Fed meeting transcript from days after 9/11 – a crash course in what matters to our financial markets

Paul Kedrosky posted on this amazing document and it is covered on the Wall Street Journal’s Washington wire blogThis is the transcript from the 9/13/2001 FOMC – two short days after 9/11.  If you ever wanted to understand what happens when the Federal Reserve folks get together, read this.  It not only frames the discussion in a significant historical event but provides a fascinating view of what really mattered at that point in time – from being able to place phone calls to getting the major trading exchanges back up and running.  This statement about long-term capital investment decisions got my attention:

The shock event of this past week is clearly a negative one. It is negative in the most important sense that it presumably increases the real risk premium for long-term capital investment, for fairly obvious reasons. That is, the longer-term environment for which capital investment decisions currently are being made must be perceived to be less certain and potentially of considerably more concern than one would have felt earlier.
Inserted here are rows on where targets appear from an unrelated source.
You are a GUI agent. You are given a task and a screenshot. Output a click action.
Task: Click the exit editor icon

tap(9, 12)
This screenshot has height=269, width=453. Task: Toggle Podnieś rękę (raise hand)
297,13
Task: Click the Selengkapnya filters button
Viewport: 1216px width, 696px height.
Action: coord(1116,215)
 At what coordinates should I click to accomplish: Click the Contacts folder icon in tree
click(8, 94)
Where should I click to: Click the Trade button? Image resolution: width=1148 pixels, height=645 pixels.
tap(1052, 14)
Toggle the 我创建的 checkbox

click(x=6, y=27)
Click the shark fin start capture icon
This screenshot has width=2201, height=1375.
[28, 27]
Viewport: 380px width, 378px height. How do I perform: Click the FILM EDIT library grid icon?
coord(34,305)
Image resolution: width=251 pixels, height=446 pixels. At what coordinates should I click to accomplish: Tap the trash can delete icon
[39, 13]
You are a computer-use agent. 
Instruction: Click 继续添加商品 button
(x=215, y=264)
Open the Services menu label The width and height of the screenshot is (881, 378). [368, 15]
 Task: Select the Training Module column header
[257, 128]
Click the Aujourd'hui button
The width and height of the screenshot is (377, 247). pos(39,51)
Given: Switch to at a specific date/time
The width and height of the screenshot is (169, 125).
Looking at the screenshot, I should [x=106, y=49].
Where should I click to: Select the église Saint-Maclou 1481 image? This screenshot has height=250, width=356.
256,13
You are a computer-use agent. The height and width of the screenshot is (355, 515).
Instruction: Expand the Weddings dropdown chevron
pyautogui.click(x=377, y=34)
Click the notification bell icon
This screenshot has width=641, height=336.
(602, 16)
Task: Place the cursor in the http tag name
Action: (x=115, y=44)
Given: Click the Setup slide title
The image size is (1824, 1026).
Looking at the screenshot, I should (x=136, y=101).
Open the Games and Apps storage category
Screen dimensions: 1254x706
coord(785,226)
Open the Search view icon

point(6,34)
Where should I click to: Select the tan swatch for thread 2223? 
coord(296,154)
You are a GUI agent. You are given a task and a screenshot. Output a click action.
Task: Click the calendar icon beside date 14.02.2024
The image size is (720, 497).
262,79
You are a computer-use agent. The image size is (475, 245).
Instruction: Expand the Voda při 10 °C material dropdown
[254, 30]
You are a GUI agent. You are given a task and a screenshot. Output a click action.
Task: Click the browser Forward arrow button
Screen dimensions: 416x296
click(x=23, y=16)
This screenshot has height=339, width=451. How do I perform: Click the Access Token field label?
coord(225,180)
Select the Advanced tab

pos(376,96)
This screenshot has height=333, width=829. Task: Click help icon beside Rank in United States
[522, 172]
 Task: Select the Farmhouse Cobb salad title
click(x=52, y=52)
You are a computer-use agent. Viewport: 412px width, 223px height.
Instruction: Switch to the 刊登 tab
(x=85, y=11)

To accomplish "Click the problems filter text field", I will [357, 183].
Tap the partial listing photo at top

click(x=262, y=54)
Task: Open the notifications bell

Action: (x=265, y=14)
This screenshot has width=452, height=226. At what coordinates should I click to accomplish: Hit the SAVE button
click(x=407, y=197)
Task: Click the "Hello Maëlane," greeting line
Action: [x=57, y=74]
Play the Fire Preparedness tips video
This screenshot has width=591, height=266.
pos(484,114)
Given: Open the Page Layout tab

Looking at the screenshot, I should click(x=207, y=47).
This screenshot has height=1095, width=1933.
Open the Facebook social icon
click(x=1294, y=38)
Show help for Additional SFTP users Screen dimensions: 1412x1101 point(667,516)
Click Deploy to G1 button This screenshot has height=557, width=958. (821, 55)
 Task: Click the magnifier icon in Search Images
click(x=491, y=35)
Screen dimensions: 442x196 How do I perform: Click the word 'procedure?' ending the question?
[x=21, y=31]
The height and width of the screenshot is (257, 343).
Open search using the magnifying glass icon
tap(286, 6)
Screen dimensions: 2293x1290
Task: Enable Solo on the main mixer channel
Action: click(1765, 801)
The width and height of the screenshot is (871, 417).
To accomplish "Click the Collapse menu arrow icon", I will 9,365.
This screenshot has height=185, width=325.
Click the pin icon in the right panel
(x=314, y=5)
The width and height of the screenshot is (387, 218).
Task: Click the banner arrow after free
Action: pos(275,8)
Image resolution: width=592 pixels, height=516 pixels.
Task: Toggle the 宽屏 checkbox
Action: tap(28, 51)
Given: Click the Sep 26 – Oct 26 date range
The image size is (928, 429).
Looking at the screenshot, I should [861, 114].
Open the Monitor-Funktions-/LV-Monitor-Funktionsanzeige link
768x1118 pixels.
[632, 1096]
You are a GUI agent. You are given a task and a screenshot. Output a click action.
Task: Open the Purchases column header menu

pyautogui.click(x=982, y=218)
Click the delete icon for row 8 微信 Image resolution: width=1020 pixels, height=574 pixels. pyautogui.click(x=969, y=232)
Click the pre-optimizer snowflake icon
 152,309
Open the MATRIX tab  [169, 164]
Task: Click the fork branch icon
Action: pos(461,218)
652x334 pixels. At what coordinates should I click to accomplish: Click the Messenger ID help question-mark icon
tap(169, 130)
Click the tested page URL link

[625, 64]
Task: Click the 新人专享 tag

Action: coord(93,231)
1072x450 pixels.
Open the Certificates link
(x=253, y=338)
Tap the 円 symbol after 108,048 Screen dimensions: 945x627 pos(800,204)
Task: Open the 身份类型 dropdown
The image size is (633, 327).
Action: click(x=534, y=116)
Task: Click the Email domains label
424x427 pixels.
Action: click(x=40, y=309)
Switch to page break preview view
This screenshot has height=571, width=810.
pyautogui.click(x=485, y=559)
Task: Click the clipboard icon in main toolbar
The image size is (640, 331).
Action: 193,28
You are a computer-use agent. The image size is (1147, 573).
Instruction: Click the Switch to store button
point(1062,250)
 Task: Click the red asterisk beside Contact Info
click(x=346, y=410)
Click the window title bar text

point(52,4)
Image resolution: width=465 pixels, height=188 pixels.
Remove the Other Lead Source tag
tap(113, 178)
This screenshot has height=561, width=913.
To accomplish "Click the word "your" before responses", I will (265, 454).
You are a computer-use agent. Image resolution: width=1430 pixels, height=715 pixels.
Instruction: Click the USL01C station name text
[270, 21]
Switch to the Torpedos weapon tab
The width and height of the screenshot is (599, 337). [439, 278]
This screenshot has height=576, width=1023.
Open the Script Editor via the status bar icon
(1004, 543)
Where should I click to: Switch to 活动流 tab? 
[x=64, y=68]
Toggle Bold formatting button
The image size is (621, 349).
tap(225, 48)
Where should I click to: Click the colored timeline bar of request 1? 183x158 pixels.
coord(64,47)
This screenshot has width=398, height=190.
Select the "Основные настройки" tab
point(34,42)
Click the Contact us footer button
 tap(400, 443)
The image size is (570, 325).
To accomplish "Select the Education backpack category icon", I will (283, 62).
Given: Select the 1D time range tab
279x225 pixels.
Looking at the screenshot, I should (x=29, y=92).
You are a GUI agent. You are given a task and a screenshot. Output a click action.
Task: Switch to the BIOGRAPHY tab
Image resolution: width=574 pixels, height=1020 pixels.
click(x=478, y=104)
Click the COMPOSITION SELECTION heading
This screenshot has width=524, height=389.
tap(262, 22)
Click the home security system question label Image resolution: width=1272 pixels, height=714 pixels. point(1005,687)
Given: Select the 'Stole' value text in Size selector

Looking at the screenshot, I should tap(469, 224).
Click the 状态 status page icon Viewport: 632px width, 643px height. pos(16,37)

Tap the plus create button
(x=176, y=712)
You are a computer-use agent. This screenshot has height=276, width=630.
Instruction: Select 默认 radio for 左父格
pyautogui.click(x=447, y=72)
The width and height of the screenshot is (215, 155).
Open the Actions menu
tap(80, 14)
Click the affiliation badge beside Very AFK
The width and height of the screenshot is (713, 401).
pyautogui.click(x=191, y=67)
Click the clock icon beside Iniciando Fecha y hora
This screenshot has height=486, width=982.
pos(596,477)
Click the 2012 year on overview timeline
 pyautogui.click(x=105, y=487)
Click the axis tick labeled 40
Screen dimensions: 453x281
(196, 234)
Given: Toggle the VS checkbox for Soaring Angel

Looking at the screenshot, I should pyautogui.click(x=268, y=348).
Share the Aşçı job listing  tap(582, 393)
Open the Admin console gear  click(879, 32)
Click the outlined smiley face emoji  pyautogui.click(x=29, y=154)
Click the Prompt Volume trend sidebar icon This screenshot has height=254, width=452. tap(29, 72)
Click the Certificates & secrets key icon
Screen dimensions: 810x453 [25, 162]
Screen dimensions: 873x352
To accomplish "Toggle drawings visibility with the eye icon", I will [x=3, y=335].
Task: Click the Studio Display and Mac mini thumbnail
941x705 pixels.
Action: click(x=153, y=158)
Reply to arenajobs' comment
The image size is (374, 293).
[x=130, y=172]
Also, as Paul points out, Greenspan’s scenario of a more stable Middle East as a remote consequence did not pan out.  One thing that I thought was particularly omniscient is the following quote:

There is a shock; the shock wears off; there is a period of mild euphoria as the shock wears off; and then there’s a secondary negative effect. With this extraordinary outpouring of activity favorable to the United States position, we may well be looking at part of the euphoria phase.